Cependant, de nombreux juristes, experts judiciaires et psychanalystes affirment qu'un hébergement alterné égalitaire n'est possible qu'en fonction de la relation des parents après le divorce. Selon eux, ce type de cadre ne peut fonctionner que si les deux parents sont d'accord à ce propos, ou qu'ils ont de bons rapports. Le principal problème qui peut se poser est l'utilisation « malveillante » du principe de la résidence alternée : certains parents peuvent en effet avoir recours à la demande de garde alternée pour des raisons très éloignées de l'intérêt de l'enfant, par exemple comme un moyen de se soustraire au versement de la pension alimentaire, comme moyen de chantage ou de pression sur le conjoint, ou encore dans une volonté de nuire à l'ex-compagne ou compagnon. 

Une version adoucie du texte

Si le texte a finalement été adopté hier par la majorité, il a en revanche été largement réécrit par cette dernière. Si, au départ, la proposition de loi concernait « le principe de garde alternée des enfants », la loi qui a finalement été approuvée a pour objet « la résidence de l'enfant en cas de séparation des parents ». La résidence administrative de l'enfant est désormais « fixée au domicile de chacun des parents selon les modalités de fréquence et de durée déterminées par accord entre les parents ou par le juge ». Cependant, ni la fréquence, ni la durée en question ne sont clairement déterminées par ce texte, ces derniers points étant encore laissés librement à l'appréciation du juge.

D'autres points du texte ont été adoucis ou simplifiés, afin de laisser davantage de marge de manœuvre aux magistrats, et de pouvoir s'adapter au cas par cas. Cela devrait permette d'être plus flexible au regard de la variété des situations possibles.

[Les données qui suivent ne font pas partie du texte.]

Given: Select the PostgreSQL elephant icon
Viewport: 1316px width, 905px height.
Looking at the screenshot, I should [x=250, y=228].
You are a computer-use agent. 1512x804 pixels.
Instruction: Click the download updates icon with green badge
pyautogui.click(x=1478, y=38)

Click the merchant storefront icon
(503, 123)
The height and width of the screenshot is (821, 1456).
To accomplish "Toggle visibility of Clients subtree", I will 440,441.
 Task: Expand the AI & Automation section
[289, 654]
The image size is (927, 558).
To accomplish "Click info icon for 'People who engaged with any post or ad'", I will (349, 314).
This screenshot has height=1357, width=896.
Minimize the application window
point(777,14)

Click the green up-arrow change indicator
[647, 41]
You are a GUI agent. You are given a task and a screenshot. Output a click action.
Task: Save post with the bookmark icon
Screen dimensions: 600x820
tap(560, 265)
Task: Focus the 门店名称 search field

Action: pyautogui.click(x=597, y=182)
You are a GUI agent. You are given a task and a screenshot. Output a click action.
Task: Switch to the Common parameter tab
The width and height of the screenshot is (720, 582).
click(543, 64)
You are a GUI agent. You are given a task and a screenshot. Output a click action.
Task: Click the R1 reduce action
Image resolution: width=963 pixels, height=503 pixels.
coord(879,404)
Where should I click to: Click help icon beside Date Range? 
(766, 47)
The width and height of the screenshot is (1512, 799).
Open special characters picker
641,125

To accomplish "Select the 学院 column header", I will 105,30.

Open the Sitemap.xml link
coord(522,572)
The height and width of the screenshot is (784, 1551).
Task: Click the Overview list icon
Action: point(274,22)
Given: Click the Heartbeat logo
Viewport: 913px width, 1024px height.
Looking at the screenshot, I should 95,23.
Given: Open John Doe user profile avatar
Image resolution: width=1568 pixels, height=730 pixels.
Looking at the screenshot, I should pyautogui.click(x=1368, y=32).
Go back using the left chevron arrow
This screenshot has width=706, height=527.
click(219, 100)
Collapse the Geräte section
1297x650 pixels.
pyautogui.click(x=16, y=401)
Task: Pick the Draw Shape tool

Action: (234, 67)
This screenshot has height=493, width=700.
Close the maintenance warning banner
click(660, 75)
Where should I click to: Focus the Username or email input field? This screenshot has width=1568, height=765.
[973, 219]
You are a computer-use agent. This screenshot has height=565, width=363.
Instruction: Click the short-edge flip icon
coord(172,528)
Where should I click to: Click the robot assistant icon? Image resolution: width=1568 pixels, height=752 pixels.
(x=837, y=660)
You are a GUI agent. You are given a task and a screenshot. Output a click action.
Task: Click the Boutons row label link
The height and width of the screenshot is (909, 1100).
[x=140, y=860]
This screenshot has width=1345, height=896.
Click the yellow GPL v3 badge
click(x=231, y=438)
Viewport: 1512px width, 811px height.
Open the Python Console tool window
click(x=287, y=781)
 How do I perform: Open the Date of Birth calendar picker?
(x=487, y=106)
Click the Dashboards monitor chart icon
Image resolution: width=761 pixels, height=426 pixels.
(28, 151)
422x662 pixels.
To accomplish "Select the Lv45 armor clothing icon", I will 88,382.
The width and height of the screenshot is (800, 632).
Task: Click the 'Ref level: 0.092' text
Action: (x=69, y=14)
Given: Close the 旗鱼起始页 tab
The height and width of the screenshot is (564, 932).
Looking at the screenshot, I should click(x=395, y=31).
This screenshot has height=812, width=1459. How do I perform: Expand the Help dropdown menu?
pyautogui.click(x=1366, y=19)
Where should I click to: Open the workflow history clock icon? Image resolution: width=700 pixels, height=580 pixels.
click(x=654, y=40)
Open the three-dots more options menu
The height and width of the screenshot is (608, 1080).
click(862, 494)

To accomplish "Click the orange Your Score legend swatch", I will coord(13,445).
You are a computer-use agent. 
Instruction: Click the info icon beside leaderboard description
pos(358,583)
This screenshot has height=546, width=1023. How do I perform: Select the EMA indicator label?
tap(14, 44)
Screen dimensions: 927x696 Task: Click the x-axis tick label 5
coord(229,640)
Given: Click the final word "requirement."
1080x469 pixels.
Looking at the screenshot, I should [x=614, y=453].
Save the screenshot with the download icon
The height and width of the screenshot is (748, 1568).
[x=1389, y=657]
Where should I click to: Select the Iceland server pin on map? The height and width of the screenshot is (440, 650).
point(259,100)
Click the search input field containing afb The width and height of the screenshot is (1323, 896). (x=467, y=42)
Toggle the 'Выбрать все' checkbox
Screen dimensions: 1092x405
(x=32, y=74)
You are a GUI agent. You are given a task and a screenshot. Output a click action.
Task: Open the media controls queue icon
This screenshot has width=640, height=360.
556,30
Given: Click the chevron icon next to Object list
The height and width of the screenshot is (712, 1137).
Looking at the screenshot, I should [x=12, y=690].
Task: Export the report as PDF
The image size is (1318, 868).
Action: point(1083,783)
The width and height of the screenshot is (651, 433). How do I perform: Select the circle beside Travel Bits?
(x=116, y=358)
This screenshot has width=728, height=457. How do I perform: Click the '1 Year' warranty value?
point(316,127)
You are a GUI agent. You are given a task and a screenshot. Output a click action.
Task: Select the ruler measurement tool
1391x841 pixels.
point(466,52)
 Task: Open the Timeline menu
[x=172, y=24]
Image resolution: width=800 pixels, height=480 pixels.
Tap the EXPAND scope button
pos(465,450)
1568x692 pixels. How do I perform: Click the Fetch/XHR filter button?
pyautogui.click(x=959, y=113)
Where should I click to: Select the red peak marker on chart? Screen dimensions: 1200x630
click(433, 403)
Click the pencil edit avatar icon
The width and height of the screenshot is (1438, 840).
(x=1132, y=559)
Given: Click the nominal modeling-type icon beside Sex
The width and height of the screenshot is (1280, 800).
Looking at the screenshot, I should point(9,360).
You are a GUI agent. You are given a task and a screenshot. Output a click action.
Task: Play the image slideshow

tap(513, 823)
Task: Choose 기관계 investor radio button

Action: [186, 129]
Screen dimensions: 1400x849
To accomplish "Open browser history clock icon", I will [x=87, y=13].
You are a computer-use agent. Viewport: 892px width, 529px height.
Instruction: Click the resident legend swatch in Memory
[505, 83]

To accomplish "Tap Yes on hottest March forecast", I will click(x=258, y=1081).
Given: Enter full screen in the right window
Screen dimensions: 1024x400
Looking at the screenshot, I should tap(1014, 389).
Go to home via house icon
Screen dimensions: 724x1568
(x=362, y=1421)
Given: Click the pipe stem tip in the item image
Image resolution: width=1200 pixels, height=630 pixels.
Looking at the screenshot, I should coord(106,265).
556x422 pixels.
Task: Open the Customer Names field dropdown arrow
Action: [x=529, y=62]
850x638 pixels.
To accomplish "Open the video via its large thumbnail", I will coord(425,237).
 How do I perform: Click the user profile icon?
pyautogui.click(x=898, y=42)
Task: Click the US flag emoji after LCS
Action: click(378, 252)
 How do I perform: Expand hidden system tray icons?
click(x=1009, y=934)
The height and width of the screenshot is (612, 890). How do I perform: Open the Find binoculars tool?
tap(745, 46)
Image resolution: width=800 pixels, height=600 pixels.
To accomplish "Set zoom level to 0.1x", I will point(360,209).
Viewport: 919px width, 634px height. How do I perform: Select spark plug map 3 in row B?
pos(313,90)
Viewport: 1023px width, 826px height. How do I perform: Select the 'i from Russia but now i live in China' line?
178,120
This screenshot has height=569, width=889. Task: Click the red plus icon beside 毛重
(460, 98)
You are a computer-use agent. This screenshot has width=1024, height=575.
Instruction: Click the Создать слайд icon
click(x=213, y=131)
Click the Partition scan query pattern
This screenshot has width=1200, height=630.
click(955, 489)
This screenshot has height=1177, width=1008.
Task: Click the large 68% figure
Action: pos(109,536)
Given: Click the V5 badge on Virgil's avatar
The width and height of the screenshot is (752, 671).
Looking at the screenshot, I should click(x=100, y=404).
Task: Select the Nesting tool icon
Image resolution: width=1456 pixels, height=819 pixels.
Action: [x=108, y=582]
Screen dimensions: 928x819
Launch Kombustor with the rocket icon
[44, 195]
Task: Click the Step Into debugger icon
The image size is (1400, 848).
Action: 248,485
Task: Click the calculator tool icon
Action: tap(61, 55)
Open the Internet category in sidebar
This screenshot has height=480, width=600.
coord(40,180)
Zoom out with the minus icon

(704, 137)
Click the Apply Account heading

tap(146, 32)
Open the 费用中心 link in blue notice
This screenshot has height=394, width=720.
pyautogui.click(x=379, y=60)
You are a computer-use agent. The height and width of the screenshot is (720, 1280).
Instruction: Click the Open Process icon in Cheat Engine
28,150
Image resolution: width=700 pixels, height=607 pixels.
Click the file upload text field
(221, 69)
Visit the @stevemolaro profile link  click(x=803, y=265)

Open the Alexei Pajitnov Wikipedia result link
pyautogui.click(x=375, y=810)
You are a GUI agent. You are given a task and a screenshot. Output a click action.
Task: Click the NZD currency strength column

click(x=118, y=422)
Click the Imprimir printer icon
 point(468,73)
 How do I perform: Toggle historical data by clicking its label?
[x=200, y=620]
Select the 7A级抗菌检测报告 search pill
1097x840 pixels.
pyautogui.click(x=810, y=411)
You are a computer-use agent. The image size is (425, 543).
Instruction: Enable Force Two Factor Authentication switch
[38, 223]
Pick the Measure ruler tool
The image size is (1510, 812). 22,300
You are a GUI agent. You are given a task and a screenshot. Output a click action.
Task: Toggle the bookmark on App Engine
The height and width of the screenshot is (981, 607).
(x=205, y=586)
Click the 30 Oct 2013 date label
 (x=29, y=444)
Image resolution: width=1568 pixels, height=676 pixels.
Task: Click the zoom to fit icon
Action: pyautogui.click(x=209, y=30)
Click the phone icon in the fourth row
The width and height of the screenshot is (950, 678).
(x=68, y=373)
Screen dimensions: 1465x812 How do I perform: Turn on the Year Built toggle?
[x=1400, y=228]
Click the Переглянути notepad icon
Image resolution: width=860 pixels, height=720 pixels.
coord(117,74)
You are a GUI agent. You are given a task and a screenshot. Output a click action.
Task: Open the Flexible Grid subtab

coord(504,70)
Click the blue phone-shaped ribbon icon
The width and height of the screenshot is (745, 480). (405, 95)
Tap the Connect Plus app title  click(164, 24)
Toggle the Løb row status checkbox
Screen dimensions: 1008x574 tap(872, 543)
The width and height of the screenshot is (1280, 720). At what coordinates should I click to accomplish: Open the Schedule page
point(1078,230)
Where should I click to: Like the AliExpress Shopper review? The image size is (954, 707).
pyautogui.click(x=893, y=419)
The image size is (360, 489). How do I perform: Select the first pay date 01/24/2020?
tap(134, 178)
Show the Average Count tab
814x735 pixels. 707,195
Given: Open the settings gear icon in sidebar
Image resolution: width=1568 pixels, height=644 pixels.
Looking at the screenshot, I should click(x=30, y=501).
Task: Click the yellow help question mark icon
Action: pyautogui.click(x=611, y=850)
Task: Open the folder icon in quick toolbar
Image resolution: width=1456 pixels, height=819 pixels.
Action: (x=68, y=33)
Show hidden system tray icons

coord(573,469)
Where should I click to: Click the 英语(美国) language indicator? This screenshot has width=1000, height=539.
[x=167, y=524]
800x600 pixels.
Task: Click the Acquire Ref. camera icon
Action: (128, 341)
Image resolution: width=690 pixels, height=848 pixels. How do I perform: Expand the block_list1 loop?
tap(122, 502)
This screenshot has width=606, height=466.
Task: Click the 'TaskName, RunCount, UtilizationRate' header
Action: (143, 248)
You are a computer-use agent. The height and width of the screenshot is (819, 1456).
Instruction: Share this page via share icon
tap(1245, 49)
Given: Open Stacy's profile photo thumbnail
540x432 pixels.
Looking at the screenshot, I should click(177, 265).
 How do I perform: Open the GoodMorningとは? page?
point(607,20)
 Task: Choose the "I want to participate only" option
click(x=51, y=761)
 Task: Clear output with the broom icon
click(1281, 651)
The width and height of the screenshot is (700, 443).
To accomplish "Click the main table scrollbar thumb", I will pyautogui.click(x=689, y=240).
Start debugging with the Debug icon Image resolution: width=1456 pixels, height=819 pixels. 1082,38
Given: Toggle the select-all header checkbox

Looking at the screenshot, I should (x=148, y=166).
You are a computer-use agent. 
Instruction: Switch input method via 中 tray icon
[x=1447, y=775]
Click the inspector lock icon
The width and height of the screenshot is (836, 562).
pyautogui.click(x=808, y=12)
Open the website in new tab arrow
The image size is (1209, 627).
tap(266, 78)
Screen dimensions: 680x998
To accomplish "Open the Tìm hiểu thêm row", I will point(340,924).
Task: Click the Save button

Cependant, ces modifications n'ont pas été du goût de tout le monde, et notamment dans le camp des Républicains. Les députés Xavier Breton et Thibault Bazin ont ainsi exigé le report de l'examen de la proposition de loi, dénonçant un texte « complètement dénaturé » après son passage devant la commission. L'entrée en vigueur de cette nouvelle législation ne serait de toute manière pas prévue avant 2019... autant dire que les pro et anti auront tout le temps de s'écharper d'ici là.